◆ WORK REQUIRED ◆
Gather each line of the records that contains the word "with" and copy every such line in full.

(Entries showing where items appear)
— BEGIN —
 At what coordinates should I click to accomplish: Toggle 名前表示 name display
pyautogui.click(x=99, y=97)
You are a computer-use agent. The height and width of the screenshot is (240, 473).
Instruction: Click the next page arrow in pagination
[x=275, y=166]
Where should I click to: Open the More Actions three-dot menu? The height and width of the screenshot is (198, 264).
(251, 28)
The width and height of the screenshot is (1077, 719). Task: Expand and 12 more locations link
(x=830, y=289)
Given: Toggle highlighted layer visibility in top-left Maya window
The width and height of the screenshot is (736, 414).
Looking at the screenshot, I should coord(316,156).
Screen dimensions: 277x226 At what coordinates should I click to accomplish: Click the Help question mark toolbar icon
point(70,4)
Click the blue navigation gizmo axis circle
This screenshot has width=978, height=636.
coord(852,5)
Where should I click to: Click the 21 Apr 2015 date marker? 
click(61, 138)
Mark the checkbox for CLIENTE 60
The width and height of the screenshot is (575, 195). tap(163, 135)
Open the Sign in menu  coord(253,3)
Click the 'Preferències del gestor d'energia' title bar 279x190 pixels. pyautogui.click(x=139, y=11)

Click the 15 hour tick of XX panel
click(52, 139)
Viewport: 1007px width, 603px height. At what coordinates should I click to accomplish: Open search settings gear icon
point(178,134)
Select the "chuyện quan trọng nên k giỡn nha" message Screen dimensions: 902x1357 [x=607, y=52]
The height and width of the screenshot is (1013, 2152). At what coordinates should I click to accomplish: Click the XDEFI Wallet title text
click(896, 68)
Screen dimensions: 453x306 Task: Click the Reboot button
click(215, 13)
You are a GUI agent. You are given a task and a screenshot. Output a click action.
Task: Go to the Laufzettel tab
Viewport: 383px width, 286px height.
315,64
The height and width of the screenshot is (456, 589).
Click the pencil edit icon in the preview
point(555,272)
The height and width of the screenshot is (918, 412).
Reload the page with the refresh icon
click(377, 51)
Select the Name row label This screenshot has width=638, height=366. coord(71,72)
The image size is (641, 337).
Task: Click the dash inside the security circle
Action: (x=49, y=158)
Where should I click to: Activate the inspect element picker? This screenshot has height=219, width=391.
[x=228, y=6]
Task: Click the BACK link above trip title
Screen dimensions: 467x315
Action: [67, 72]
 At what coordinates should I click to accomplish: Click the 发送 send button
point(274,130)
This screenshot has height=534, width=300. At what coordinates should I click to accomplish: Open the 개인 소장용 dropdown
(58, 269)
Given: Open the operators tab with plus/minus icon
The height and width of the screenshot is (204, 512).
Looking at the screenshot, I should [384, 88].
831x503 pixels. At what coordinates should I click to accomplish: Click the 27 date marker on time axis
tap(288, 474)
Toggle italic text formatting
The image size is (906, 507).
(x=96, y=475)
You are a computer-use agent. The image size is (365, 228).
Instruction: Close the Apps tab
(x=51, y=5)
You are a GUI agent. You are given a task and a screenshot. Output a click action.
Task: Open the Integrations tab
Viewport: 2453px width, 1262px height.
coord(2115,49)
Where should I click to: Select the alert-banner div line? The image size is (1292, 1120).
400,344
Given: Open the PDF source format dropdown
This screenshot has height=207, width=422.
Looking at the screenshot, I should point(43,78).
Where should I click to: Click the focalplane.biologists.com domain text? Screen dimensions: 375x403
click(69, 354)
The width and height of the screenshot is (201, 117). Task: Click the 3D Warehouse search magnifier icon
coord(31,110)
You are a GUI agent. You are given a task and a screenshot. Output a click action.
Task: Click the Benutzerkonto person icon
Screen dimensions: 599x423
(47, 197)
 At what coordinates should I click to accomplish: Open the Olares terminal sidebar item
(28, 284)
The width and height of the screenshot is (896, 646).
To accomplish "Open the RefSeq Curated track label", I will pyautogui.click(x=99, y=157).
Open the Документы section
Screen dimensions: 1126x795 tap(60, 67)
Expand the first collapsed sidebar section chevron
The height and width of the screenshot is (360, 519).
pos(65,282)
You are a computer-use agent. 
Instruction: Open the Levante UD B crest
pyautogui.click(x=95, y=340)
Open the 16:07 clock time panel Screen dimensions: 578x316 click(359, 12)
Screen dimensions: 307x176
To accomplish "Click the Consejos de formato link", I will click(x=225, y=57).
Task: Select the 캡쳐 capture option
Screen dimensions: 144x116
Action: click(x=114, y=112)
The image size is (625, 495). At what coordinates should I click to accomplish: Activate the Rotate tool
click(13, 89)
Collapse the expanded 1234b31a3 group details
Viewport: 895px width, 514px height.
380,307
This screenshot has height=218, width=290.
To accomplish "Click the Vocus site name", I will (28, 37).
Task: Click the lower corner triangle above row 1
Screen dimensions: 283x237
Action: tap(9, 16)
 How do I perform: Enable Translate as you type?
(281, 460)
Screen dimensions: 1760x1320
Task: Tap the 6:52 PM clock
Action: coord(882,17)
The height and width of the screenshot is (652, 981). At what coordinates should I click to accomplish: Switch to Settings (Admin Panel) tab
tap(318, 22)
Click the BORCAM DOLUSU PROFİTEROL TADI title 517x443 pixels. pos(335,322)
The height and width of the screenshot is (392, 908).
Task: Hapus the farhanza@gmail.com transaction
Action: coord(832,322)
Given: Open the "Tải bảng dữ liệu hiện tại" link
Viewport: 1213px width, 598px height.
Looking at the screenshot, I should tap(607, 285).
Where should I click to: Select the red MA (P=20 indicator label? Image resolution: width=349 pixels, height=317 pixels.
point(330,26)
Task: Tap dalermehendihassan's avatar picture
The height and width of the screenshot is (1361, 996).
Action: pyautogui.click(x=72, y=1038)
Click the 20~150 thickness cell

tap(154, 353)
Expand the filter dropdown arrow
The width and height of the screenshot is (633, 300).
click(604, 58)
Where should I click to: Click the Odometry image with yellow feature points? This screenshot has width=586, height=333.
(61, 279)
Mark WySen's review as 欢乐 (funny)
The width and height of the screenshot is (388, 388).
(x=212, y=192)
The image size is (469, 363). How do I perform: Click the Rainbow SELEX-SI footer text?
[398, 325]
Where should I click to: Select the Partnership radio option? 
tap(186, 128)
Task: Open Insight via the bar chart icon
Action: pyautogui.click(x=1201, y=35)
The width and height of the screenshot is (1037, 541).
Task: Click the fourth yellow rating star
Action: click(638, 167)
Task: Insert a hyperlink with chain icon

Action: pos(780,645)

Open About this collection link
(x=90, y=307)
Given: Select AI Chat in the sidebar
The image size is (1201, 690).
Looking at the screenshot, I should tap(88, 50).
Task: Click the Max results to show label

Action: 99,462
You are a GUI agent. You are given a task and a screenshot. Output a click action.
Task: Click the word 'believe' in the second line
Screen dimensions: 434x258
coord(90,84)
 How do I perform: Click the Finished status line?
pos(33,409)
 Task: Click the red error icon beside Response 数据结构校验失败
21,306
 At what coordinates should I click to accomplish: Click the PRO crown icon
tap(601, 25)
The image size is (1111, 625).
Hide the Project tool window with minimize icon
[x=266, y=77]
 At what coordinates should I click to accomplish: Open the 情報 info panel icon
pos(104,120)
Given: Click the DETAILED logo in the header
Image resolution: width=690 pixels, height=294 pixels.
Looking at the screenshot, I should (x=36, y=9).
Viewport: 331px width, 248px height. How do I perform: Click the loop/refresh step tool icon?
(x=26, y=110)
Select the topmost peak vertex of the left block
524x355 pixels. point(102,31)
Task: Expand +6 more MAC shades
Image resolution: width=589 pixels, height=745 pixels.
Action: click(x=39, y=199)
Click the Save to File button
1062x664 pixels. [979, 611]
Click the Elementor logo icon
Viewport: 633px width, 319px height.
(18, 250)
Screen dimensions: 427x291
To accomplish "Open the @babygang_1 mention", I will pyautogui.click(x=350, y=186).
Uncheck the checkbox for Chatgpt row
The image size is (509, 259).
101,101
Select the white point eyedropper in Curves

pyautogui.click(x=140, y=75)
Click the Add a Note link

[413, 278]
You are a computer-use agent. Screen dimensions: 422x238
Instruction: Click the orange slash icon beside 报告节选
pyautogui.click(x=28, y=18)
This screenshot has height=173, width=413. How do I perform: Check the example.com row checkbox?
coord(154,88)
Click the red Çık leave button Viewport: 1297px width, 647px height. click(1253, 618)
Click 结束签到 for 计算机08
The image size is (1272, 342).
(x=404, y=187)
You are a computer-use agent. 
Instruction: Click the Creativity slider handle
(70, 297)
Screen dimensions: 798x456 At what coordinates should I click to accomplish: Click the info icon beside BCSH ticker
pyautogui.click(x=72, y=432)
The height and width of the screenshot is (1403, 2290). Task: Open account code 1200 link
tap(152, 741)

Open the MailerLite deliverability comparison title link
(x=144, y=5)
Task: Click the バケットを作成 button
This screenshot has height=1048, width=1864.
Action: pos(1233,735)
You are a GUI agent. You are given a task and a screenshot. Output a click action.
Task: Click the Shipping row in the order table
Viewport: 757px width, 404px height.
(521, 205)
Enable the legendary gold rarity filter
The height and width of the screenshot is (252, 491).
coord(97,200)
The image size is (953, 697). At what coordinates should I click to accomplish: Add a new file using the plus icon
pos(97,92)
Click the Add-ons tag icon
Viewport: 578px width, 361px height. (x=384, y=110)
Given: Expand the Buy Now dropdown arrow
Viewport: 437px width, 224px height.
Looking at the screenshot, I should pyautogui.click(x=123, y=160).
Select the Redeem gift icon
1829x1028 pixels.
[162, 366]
— END —
◆ ANSWER FOR THE TASK ◆
Reload the page with the refresh icon
Given: Open the operators tab with plus/minus icon
Where should I click to: Click the Odometry image with yellow feature points? This screenshot has width=586, height=333.
Task: Insert a hyperlink with chain icon
Hide the Project tool window with minimize icon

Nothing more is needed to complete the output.